Elle raccourcit, dans le domaine de la construction, la période pendant laquelle les délais d’instruction des demandes d'autorisation d’ouverture d’établissement recevant du public et d'immeubles de grande hauteur sont suspendus.

La consultation du CSE sur la reprise d'activité et l'individualisation du chômage partiel

Le texte autorise le gouvernement à réduire temporairement, par décret, les délais de consultation du comité social et économique (CSE) pour la reprise d’activité de l'entreprise, dans des conditions protectrices pour les salariés.

Le texte adapte également le dispositif d’activité partielle aux particularités de certains secteurs pour permettre le maintien, la poursuite ou la reprise de l’activité professionnelle (assistants maternels, salariés du particulier employeur, employeurs publics qui n’ont pas adhéré au régime d’assurance chômage, prise en compte des heures au-delà de la durée légale prévues conventionnellement dans l’assiette de calcul de l’activité partielle).  

Il ouvre, par ailleurs, la possibilité pour les entreprises d'une individualisation de l'activité partielle, sous réserve d’un accord collectif, ou à défaut, après avis favorable du CSE ou du conseil d’entreprise.

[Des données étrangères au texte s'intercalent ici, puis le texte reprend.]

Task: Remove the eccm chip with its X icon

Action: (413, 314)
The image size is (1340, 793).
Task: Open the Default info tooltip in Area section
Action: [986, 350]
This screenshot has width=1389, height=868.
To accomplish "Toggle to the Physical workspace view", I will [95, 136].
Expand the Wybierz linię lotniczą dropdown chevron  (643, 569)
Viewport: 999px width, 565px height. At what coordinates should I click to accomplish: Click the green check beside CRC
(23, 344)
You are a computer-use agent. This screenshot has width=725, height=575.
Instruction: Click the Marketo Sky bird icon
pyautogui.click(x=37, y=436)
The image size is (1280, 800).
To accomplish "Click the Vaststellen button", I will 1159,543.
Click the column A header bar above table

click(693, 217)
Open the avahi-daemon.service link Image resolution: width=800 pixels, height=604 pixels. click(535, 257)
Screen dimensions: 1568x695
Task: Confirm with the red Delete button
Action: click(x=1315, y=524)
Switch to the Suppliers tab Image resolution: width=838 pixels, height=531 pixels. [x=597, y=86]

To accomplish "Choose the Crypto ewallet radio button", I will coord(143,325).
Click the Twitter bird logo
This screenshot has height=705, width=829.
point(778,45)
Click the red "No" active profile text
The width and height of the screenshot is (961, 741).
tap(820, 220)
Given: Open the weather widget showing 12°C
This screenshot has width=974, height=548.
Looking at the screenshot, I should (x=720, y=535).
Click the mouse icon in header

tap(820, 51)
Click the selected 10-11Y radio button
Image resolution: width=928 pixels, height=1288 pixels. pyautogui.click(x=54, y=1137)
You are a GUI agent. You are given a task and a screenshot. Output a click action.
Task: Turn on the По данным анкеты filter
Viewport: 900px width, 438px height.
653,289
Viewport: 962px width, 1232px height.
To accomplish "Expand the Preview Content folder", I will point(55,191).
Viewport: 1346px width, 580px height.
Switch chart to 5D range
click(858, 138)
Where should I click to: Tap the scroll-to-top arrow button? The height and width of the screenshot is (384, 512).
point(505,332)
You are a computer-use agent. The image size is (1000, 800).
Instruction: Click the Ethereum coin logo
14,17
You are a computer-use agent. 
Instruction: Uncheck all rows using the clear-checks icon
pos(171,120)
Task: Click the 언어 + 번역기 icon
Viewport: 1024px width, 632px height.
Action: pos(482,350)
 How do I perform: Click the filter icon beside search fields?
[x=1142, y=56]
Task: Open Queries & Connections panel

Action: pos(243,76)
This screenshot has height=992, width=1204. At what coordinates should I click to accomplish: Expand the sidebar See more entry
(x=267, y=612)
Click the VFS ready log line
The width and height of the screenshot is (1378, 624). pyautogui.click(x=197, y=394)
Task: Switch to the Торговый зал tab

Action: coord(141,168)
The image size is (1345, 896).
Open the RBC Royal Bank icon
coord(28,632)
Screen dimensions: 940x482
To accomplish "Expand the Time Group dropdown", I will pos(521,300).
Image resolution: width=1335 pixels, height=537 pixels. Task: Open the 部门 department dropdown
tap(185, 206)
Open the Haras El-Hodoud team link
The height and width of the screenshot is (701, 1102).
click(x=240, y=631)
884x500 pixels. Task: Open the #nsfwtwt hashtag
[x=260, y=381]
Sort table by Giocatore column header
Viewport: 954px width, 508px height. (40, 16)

Les facilités accordées aux opérateurs économiques

L’ordonnance complète enfin les facilités économiques et financières accordées aux opérateurs économiques :

  • non-obligation pour les associations et fondations d’utilité publique de conclure un accord d’intéressement pour verser un prime exceptionnelle de pouvoir d'achat (PEPA) de 2 000 euros à leurs salariés ;
  • suspensions de versements dus à l’autorité concédante ou versement d’avances au bénéfice des délégataires de service public, comme les crèches, ayant dû fermer leur établissement, en cas de décision expresse du cocontractant ou par décision de police administrative ;
  • suspension des redevances prévues par un contrat d’occupation domaniale.